● WHAT NEEDS TO BE DONE
Reproduce nothing but the lines from the one with "Select the By person radio button" down to the last line of the data below.

= = = = = = =

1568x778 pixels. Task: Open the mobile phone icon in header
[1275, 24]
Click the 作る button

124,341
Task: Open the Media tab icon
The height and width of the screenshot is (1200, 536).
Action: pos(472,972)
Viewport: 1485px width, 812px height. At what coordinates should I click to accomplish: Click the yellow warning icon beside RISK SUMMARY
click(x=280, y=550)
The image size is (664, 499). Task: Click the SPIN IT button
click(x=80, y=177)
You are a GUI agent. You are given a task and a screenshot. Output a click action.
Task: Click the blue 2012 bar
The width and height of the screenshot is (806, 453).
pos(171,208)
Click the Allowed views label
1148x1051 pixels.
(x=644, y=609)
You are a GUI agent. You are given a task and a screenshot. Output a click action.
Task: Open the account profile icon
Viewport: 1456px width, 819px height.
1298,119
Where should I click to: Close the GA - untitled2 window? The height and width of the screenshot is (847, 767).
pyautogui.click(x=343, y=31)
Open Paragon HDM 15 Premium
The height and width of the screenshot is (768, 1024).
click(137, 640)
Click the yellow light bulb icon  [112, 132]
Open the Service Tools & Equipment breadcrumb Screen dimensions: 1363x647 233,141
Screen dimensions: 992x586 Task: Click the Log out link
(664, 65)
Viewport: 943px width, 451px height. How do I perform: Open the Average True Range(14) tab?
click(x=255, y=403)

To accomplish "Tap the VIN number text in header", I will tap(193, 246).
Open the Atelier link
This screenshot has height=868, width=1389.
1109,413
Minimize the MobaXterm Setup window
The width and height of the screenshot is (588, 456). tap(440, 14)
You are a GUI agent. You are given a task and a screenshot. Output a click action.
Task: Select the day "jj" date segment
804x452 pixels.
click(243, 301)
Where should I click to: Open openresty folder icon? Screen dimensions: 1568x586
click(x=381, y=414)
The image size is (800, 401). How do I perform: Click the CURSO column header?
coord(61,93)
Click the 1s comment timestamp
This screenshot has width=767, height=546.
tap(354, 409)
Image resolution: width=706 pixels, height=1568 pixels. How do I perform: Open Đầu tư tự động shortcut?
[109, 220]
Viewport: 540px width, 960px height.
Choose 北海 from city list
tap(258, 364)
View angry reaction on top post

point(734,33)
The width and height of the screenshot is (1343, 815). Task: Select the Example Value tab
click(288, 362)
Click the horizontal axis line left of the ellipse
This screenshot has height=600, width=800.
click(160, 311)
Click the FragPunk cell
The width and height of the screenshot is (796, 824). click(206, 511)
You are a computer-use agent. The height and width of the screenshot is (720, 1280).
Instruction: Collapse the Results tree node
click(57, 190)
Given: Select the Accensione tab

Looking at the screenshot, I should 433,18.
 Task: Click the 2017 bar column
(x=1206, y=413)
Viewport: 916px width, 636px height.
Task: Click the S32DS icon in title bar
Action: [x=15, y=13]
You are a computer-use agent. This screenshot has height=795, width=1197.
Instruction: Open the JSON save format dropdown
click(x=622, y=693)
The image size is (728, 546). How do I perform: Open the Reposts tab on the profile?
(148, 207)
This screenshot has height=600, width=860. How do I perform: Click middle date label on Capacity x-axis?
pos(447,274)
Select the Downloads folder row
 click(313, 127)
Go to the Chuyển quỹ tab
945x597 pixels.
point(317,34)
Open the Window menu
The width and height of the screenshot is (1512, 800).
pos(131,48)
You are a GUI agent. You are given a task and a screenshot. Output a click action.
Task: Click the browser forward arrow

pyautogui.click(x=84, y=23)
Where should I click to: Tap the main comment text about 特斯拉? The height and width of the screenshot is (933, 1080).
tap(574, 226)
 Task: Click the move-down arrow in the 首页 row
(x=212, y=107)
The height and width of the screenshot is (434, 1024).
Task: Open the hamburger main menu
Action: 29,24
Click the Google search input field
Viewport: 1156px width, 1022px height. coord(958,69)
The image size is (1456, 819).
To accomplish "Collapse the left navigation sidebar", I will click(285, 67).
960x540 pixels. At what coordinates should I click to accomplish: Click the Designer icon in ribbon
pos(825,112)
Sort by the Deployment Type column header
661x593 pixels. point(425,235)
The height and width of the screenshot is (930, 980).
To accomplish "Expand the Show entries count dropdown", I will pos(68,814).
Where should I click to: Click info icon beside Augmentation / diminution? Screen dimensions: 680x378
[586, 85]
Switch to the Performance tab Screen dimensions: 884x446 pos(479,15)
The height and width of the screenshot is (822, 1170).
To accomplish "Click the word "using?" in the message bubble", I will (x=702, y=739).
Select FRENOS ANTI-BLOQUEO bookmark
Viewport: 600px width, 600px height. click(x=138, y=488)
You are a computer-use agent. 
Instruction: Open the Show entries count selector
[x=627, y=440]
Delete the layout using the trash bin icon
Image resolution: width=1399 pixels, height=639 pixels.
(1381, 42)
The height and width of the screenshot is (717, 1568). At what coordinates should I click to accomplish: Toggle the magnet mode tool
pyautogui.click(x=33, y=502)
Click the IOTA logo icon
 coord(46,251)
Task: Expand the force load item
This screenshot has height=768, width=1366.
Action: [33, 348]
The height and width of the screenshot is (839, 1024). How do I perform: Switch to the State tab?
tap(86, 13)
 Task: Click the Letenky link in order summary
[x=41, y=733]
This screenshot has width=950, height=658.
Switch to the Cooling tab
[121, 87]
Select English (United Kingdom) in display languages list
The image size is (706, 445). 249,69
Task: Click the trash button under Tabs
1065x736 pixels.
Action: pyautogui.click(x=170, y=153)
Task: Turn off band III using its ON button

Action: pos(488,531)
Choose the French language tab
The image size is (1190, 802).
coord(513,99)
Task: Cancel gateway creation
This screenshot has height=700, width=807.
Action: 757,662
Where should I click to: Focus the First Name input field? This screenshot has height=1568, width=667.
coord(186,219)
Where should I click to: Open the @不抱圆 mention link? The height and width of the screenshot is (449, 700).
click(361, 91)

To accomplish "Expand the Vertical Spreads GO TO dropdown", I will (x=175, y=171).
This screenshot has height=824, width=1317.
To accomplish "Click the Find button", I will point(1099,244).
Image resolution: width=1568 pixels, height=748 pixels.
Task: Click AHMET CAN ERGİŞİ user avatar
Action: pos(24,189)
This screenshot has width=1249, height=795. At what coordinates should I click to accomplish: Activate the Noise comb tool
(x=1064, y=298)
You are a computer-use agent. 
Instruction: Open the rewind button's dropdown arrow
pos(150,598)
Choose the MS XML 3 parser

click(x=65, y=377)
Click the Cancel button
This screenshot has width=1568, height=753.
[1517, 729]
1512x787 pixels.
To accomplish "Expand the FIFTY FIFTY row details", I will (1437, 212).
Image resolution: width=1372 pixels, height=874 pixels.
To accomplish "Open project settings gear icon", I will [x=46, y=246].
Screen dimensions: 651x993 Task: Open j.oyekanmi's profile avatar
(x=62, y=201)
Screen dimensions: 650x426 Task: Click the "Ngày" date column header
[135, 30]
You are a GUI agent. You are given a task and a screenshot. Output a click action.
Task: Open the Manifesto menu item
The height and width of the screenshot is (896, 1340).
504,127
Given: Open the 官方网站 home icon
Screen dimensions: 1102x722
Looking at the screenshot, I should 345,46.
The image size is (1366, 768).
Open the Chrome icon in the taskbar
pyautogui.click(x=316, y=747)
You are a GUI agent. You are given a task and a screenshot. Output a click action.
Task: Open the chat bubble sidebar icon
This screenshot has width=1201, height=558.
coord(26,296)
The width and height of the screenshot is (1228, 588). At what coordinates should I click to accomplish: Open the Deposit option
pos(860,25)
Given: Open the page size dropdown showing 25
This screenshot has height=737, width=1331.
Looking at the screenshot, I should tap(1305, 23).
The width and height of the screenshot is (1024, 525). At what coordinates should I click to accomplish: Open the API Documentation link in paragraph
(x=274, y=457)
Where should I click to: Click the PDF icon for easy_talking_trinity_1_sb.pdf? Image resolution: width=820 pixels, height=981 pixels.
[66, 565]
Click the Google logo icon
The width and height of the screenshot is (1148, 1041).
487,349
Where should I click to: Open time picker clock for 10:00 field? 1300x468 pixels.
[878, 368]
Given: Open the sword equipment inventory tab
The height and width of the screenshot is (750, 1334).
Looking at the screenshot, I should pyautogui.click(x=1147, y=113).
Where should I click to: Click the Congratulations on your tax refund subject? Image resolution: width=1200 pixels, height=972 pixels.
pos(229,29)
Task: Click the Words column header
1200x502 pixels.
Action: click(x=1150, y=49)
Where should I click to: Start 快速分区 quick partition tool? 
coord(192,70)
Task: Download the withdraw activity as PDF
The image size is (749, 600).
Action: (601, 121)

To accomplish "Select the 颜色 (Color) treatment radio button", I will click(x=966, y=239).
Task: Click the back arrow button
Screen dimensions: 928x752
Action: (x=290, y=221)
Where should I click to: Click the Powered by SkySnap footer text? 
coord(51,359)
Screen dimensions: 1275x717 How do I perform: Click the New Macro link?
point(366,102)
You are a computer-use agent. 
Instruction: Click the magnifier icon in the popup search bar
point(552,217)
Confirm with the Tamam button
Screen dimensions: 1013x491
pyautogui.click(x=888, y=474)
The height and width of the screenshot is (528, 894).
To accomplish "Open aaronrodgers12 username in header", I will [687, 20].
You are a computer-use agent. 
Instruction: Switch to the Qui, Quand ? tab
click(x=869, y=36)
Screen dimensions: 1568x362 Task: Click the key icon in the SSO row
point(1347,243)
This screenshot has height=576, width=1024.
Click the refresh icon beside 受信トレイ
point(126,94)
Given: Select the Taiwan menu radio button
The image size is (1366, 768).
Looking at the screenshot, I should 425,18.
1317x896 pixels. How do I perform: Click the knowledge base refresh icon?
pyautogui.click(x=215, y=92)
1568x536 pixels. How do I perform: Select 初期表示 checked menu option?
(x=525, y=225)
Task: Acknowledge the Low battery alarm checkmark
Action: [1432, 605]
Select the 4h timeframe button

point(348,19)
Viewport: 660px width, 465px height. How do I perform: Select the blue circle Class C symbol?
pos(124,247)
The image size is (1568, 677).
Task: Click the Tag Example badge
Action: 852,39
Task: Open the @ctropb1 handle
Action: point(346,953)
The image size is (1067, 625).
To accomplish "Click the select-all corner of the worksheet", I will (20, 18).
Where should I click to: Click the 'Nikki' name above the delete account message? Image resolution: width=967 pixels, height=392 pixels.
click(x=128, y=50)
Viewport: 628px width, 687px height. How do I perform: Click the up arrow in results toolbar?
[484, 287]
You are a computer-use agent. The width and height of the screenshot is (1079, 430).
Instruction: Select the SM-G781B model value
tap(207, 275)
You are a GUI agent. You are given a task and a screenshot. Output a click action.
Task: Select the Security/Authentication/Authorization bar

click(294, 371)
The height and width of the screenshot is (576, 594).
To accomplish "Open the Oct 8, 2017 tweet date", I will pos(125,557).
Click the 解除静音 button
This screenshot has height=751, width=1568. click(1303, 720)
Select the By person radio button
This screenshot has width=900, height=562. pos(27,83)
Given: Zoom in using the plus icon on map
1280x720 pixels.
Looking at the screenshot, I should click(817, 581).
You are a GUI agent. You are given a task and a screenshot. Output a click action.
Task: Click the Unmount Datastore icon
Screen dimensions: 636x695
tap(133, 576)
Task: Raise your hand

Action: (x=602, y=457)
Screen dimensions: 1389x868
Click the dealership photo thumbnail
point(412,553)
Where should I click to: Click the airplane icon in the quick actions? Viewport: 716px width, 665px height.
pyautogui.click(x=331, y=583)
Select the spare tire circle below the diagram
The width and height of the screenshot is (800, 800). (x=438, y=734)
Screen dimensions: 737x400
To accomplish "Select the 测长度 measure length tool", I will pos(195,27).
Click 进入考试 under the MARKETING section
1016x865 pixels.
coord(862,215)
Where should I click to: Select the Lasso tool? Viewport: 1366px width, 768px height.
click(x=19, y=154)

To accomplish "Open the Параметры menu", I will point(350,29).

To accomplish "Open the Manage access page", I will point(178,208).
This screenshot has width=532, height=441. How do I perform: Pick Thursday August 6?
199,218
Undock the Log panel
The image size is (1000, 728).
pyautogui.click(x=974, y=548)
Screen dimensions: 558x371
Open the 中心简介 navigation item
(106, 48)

= = = = = = =

● RESULT
Select the By person radio button
This screenshot has width=900, height=562. pos(27,83)
Given: Zoom in using the plus icon on map
1280x720 pixels.
Looking at the screenshot, I should click(817, 581).
You are a GUI agent. You are given a task and a screenshot. Output a click action.
Task: Click the Unmount Datastore icon
Screen dimensions: 636x695
tap(133, 576)
Task: Raise your hand

Action: (x=602, y=457)
Screen dimensions: 1389x868
Click the dealership photo thumbnail
point(412,553)
Where should I click to: Click the airplane icon in the quick actions? Viewport: 716px width, 665px height.
pyautogui.click(x=331, y=583)
Select the spare tire circle below the diagram
The width and height of the screenshot is (800, 800). (x=438, y=734)
Screen dimensions: 737x400
To accomplish "Select the 测长度 measure length tool", I will pos(195,27).
Click 进入考试 under the MARKETING section
1016x865 pixels.
coord(862,215)
Where should I click to: Select the Lasso tool? Viewport: 1366px width, 768px height.
click(x=19, y=154)

To accomplish "Open the Параметры menu", I will point(350,29).

To accomplish "Open the Manage access page", I will point(178,208).
This screenshot has width=532, height=441. How do I perform: Pick Thursday August 6?
199,218
Undock the Log panel
The image size is (1000, 728).
pyautogui.click(x=974, y=548)
Screen dimensions: 558x371
Open the 中心简介 navigation item
(106, 48)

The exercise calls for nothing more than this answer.